阪神が「鉄人養成バット」を導入した。秋季キャンプ初日に、野手全員が91センチ、1キロの長尺バットを持参し、打撃練習で使用。金本知憲監督(49)が現役時代に愛用していたもので、打撃向上を狙って指令を出した。

 安芸のメーン球場に、異様な光景が広がった。ティーやフリー打撃に臨む野手のバットが長かった。中谷が、大山が、高山が…。1人や2人ではない。野手全員が秋季キャンプに持参していた。打撃向上を狙い、金本監督が指令を出していた。「僕自身も使っていた。他球団に聞いたら、使っているというしね」。現役時代には91センチ、1キロのマスコットバットを使って、フリー打撃で力強い打球を放っていた。いわば、「鉄人養成バット」だ。野手それぞれが契約するメーカーに作らせていた。

 長尺バットには、2つの利点がある。指揮官は言う。「長いバットはバランスが必要ですからね。体をうまく使わないと振れない。重いバットは振る力をつけるため。正田さんも重いのを振っていた。1キロ以上のね」。首位打者を2度獲得した広島の先輩を例に挙げた。理にかなった打撃フォーム。さらに力強いスイングを身につけてほしい。その思いから、提案した。江越は「ちゃんといい形で振らないと、振れない。力をつけるのもあります。
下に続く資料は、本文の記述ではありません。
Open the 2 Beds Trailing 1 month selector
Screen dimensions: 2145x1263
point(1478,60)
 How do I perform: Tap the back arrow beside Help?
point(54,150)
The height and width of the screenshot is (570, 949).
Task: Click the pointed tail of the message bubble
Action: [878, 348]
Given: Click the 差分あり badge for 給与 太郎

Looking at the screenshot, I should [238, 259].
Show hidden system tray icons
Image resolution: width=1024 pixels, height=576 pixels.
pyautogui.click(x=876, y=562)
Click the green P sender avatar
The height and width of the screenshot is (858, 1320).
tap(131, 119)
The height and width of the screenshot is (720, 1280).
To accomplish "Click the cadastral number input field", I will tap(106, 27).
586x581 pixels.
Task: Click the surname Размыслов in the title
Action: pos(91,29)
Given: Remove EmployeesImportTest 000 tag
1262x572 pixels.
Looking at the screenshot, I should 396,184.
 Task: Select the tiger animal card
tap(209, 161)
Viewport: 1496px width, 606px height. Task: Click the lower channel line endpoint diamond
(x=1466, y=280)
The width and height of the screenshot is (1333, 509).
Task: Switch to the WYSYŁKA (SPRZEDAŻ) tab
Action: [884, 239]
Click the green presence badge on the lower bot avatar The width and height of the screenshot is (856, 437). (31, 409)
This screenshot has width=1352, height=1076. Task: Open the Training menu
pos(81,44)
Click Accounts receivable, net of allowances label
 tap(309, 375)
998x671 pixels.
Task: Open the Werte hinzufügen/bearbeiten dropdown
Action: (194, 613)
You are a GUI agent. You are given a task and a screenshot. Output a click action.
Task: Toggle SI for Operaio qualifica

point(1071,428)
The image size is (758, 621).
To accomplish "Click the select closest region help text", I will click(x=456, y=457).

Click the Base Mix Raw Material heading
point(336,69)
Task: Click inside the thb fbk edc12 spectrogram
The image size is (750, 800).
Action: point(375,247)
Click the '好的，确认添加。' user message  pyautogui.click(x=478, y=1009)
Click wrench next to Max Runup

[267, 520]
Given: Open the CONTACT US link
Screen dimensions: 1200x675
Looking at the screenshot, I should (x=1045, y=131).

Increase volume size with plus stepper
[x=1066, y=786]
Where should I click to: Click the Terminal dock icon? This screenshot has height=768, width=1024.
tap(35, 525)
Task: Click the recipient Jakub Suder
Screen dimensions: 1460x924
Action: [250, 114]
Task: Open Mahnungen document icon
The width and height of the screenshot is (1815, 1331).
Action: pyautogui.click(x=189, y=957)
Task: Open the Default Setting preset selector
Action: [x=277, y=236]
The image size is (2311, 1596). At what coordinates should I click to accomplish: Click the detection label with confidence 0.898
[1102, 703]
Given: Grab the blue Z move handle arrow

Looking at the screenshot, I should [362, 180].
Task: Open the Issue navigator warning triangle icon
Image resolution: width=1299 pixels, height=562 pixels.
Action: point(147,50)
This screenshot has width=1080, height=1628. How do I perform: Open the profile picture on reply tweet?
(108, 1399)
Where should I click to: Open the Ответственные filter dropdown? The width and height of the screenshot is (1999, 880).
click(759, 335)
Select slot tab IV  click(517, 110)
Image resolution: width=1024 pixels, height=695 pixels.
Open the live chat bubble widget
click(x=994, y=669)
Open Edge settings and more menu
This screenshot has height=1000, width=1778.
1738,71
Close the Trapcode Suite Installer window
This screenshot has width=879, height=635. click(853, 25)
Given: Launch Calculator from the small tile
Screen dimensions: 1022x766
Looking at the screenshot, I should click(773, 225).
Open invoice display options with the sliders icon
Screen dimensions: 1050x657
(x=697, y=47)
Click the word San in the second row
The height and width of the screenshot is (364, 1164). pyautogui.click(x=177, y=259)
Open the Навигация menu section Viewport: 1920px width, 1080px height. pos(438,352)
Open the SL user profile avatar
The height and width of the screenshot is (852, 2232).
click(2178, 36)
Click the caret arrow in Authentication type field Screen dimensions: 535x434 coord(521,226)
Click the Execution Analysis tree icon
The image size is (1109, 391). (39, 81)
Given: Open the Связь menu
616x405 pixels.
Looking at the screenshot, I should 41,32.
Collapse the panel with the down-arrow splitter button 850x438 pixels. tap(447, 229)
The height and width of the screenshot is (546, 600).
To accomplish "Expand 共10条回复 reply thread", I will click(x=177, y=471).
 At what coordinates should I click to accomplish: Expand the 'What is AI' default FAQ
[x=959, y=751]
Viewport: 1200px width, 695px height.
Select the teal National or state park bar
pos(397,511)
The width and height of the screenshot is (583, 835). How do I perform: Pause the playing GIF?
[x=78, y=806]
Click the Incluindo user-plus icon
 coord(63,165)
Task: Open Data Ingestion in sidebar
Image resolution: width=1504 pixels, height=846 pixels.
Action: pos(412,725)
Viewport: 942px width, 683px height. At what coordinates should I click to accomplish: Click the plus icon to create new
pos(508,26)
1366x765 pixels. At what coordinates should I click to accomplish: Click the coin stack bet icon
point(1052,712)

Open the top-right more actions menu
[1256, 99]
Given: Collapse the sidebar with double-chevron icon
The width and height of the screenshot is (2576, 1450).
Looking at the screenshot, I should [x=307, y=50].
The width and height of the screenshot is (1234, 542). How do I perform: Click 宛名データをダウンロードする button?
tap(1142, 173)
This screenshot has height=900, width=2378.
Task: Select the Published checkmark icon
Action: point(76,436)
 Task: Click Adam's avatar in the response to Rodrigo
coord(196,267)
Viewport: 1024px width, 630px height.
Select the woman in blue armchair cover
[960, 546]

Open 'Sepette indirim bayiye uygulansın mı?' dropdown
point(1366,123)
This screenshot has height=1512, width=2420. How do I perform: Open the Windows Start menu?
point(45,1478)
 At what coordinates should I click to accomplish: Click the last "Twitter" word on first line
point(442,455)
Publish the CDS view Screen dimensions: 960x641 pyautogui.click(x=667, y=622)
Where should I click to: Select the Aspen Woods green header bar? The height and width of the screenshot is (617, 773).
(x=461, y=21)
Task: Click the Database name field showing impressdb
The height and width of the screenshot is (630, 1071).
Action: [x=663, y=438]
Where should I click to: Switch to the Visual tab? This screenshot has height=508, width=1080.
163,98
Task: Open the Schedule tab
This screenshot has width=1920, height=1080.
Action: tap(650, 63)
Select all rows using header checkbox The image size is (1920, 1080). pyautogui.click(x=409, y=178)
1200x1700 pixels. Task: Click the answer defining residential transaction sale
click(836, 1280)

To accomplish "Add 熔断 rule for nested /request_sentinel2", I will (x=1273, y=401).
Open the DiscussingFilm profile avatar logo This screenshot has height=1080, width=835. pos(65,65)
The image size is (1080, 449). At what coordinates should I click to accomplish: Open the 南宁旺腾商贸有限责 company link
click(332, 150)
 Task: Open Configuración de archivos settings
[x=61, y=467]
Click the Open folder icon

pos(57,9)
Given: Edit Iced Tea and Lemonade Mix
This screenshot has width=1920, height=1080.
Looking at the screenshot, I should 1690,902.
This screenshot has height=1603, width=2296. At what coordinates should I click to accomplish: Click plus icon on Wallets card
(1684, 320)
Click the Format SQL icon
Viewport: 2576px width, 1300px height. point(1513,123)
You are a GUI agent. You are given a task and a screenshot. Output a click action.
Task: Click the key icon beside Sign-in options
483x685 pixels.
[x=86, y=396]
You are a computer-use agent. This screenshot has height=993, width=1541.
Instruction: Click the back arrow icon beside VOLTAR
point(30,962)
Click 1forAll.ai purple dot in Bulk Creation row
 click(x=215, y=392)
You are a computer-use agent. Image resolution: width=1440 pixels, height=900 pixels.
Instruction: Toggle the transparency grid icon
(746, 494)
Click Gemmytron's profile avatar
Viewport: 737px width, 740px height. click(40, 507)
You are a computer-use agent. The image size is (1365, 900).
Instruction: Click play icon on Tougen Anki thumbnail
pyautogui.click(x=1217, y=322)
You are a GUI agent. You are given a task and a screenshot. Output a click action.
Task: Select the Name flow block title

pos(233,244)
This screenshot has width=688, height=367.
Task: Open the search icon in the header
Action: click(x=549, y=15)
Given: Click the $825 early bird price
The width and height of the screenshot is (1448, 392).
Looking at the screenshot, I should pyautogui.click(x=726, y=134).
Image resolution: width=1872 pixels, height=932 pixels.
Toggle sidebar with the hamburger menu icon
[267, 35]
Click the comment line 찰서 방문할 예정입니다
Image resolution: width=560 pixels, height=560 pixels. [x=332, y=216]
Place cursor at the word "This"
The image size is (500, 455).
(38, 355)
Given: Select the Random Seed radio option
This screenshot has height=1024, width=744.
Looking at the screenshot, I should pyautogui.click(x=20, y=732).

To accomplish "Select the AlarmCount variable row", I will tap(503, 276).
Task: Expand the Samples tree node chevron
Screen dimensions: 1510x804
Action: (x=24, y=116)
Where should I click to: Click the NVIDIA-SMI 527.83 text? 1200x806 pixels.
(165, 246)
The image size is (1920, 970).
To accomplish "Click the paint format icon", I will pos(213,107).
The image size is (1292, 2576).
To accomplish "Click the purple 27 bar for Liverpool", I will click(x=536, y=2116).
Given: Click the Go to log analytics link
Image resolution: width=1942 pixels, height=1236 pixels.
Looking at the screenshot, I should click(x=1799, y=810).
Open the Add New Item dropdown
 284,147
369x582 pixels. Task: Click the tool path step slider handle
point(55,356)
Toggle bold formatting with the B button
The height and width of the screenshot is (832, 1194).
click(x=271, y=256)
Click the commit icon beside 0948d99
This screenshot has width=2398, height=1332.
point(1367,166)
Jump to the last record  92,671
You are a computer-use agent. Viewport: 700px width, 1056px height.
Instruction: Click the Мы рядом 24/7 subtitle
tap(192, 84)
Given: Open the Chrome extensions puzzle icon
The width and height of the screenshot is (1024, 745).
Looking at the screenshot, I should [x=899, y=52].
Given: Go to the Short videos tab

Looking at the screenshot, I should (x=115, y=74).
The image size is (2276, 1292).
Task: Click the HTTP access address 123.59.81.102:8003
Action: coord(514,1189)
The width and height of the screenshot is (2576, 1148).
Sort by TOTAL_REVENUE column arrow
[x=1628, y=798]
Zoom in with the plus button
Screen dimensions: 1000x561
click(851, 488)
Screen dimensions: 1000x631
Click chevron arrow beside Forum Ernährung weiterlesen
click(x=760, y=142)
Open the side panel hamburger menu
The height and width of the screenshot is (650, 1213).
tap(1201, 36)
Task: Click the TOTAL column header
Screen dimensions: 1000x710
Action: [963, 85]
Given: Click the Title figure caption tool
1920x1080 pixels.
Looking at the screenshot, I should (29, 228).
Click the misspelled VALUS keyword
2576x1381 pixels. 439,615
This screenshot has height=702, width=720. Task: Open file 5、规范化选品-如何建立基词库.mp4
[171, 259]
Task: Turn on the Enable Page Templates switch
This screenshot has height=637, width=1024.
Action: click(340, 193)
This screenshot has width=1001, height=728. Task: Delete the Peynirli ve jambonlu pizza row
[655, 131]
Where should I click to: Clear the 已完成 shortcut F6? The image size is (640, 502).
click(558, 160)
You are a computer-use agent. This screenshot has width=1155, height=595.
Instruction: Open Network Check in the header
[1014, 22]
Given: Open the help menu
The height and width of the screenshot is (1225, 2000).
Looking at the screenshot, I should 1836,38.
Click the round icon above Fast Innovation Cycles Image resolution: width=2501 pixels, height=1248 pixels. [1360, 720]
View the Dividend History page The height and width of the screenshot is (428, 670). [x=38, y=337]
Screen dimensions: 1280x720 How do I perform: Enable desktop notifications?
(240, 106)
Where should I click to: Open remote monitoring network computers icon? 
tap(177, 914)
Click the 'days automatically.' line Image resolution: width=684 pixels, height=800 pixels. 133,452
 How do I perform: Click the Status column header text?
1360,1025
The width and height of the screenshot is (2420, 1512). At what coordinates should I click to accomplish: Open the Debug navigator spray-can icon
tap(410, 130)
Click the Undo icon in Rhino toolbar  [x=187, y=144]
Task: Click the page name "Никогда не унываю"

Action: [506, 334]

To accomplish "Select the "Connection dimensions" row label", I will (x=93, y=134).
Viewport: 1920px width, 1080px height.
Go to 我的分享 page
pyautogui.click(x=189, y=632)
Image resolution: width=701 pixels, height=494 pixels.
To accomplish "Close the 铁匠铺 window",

あそこまで長いのは、(今まで)使っていない」と感想を漏らした。

 昨秋のキャンプで課した猛練習は、今年も健在だった。居残り特打は1時間半にも及び、安芸ドームで行われた連続ティーは日が暮れるまで続いた。金本監督は選手の取り組む姿勢に手応えを感じている。「こっちが決めたメニューだが、みんな、積極的に食いつくように、自主的にやっている印象を受けた」。生え抜き野手を鍛え上げることは就任以来のテーマである。今年も指揮官にブレはない。量をこなしながら、さらに長尺バットを握らせた。さらなるレベルアップへ、地獄のキャンプは始まったばかりだ。【田口真一郎】

 ◆バットの形状 プロが使う平均の長さは33・5インチ(約85・1センチ)から34インチ(86・4センチ)と言われる。一般的に重さは900グラム程度。公認野球規則では、最も太い部分の直径が2・61インチ(約6・6センチ)以下、長さ42インチ(約106・7センチ)以下と規定されている。阪神では、初代ミスタータイガース藤村富美男が「物干しざお」と呼ばれる約94センチのバットを使用し、本塁打を量産した。